The mitigation component has an important limitation. Only actions that are actually underway or completed by the time the financial statements are issued count. Planned actions that haven’t started yet cannot be presented as offsets to the risk.3Ohio Auditor of State. GASB 102 Certain Risk Disclosures A city council resolution to diversify the tax base doesn’t qualify if no concrete steps have been taken. This prevents governments from papering over real vulnerabilities with aspirational plans.

Descriptions must be clear enough for an average reader to grasp what could go wrong and how it might affect services. A disclosure that buries the risk in jargon defeats the purpose of the standard.

Documentation and Audit Expectations

GASB 102 relies heavily on professional judgment—there are no bright-line percentages for what constitutes a concentration and no dollar thresholds for what makes an impact “substantial.” That discretion means documentation matters. Auditors expect supporting evidence that the government actually performed the required assessments, not just the final conclusions.3Ohio Auditor of State. GASB 102 Certain Risk Disclosures

In practice, this means finance departments should maintain records showing which concentrations and constraints they identified, how they evaluated the likelihood of triggering events, and what mitigating factors they considered. Where a government concluded that a concentration didn’t warrant disclosure, the reasoning should be documented well enough that an auditor can follow the logic. Auditors reviewing employer concentrations, for example, look for evidence that the government monitored whether a major employer has closed, downsized, or is likely to do so.

Failing to comply with GASB 102 puts the government’s audit opinion at risk. Independent auditors who find material omissions in the required disclosures can issue a qualified or adverse opinion. Those findings ripple outward—credit rating agencies and bond investors pay close attention to audit qualifications, and the resulting uncertainty can raise borrowing costs on future debt issuances.

Why GASB 102 Matters for Residents and Investors

Before this standard, a government’s financial statements could show a clean balance sheet while hiding the fact that a single employer departure or a revenue cap could destabilize the budget within a year.
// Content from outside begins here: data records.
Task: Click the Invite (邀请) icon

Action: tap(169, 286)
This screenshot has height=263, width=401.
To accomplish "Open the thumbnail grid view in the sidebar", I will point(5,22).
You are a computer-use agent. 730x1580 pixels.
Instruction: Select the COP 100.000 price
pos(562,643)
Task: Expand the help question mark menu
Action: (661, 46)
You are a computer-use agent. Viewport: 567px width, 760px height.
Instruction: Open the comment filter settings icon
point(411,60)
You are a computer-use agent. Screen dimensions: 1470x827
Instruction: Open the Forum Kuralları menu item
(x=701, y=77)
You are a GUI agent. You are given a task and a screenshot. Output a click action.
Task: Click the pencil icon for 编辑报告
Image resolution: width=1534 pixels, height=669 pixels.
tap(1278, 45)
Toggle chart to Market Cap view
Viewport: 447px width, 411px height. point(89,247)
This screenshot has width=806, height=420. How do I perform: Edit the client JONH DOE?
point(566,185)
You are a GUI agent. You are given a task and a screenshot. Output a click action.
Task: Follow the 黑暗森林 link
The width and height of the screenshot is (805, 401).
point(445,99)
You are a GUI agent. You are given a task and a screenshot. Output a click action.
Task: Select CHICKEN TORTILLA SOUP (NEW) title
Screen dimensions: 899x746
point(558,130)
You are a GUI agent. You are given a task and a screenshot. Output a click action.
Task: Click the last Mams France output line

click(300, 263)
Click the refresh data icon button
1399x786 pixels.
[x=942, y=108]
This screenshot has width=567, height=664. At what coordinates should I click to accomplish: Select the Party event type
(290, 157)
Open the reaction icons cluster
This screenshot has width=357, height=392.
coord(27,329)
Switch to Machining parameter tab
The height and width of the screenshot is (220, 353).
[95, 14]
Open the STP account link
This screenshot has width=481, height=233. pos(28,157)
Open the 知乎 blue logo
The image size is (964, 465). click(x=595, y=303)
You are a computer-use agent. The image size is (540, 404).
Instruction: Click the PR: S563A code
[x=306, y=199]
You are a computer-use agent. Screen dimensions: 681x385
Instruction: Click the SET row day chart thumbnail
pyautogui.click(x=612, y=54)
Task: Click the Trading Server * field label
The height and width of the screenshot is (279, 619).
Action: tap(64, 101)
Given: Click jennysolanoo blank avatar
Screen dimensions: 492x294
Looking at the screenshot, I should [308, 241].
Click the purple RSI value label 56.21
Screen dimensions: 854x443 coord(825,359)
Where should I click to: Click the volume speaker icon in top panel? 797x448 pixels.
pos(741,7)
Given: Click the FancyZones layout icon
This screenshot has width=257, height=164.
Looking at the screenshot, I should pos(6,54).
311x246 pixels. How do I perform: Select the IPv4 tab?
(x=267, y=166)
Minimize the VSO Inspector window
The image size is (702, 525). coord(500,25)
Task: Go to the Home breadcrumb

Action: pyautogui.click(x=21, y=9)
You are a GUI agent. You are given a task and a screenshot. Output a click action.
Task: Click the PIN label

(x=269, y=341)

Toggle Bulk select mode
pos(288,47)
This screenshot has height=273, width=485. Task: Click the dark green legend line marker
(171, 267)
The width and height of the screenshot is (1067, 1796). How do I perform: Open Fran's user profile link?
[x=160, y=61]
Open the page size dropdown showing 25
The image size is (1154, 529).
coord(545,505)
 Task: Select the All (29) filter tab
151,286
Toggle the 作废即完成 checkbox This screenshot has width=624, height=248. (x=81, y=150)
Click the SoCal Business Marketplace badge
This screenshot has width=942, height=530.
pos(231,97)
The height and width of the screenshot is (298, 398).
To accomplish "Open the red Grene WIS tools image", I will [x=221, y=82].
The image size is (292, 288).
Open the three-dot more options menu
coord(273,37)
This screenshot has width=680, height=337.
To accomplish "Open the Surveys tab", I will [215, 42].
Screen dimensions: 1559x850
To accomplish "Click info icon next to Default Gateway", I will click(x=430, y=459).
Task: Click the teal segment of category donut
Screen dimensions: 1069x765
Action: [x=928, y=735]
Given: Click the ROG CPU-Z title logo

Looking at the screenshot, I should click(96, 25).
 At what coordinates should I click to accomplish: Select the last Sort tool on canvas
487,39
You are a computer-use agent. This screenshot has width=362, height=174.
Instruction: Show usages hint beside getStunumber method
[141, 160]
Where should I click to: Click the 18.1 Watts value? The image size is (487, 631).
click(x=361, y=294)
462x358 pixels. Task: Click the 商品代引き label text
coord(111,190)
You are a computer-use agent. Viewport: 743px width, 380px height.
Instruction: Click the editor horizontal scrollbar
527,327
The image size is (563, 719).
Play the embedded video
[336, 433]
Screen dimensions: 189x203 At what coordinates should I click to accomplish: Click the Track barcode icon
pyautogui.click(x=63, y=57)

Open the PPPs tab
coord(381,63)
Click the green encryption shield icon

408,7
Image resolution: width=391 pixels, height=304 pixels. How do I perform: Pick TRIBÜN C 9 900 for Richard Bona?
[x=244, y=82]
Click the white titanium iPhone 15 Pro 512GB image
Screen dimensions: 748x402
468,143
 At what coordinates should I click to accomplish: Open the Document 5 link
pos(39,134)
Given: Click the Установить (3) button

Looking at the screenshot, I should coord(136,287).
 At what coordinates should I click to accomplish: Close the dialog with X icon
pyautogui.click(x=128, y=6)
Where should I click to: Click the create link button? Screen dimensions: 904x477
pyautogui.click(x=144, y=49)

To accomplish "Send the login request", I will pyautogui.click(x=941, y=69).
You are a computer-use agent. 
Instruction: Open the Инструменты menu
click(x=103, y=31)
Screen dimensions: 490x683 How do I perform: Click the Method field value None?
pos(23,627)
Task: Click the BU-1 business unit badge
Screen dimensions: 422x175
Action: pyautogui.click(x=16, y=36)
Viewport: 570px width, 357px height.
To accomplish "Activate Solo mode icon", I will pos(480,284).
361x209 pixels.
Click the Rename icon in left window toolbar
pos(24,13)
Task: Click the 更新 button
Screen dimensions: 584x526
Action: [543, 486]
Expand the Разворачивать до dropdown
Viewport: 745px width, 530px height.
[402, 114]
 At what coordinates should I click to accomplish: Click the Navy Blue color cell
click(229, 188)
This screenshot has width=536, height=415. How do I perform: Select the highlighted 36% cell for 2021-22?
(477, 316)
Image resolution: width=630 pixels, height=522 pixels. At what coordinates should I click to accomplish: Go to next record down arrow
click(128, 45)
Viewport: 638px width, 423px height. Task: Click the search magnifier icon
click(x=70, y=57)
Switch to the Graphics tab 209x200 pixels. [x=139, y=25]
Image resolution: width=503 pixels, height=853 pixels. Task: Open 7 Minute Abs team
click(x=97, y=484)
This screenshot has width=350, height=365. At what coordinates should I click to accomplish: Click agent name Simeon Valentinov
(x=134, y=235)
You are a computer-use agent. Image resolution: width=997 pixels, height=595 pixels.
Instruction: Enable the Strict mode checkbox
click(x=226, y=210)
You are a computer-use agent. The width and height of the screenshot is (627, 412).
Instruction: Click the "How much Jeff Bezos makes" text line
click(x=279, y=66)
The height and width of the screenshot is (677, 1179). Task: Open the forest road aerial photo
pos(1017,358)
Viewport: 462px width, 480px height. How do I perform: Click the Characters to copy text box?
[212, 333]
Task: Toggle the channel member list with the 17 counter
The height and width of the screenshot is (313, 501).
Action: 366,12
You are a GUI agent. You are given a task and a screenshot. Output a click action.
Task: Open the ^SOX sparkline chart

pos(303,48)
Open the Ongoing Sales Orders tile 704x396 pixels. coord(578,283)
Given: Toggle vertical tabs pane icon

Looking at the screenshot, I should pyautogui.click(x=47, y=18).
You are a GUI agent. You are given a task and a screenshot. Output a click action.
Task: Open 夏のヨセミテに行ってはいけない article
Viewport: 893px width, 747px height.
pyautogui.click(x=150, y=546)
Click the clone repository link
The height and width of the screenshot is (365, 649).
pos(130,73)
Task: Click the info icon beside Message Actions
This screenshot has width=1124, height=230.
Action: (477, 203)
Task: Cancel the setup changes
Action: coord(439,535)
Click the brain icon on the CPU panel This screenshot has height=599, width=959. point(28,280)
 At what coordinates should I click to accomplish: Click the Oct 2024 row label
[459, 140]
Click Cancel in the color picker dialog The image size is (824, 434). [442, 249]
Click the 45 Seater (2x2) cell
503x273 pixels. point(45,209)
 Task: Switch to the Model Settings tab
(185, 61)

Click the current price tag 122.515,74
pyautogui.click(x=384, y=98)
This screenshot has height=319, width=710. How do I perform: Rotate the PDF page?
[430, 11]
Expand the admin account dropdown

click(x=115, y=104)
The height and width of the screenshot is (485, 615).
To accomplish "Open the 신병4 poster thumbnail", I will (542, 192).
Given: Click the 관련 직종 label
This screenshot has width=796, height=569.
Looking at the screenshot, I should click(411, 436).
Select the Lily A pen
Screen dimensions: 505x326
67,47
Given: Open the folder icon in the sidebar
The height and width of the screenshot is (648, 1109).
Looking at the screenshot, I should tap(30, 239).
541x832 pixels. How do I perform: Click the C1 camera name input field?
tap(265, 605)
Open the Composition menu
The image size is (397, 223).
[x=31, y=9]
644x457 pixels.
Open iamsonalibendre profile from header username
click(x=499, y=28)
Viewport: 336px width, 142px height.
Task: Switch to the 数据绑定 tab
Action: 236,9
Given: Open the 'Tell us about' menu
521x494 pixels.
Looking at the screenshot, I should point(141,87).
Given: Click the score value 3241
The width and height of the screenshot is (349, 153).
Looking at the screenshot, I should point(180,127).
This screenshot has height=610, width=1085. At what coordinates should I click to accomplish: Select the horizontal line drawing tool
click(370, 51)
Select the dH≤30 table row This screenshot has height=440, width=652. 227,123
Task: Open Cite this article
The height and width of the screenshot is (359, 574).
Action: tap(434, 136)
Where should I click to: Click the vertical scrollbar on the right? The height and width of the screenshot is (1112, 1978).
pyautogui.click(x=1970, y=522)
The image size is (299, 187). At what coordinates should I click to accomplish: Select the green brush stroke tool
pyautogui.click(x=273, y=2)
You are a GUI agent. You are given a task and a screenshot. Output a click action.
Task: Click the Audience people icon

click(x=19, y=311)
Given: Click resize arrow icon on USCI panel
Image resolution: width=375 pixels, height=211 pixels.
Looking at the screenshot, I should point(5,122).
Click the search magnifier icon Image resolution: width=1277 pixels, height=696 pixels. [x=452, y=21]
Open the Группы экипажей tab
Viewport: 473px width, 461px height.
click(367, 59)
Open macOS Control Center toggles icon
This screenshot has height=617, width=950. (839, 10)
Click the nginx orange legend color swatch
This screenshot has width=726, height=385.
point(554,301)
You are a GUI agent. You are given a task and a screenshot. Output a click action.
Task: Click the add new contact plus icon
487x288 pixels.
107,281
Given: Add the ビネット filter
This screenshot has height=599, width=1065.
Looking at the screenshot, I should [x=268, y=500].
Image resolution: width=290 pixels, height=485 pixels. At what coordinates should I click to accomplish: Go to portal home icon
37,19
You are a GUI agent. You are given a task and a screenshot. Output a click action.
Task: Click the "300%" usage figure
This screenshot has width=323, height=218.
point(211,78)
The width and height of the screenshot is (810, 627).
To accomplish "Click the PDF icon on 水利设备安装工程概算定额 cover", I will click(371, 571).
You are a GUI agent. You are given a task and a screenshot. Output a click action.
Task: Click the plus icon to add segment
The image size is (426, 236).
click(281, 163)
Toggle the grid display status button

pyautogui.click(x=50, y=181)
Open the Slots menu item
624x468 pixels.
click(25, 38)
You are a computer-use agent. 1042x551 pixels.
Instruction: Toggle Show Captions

GASB 102 forces those risks into the open. For bondholders, the disclosures provide an early warning system that feeds directly into credit analysis. For residents, they create accountability—elected officials can no longer quietly absorb financial shocks without having flagged the vulnerability in advance.

The standard also shifts the internal culture of risk management. Governments that previously never formally cataloged their concentrations and constraints now have to do so annually, building institutional awareness of where their financial weak points sit. That process alone, separate from the public disclosure, tends to improve decision-making.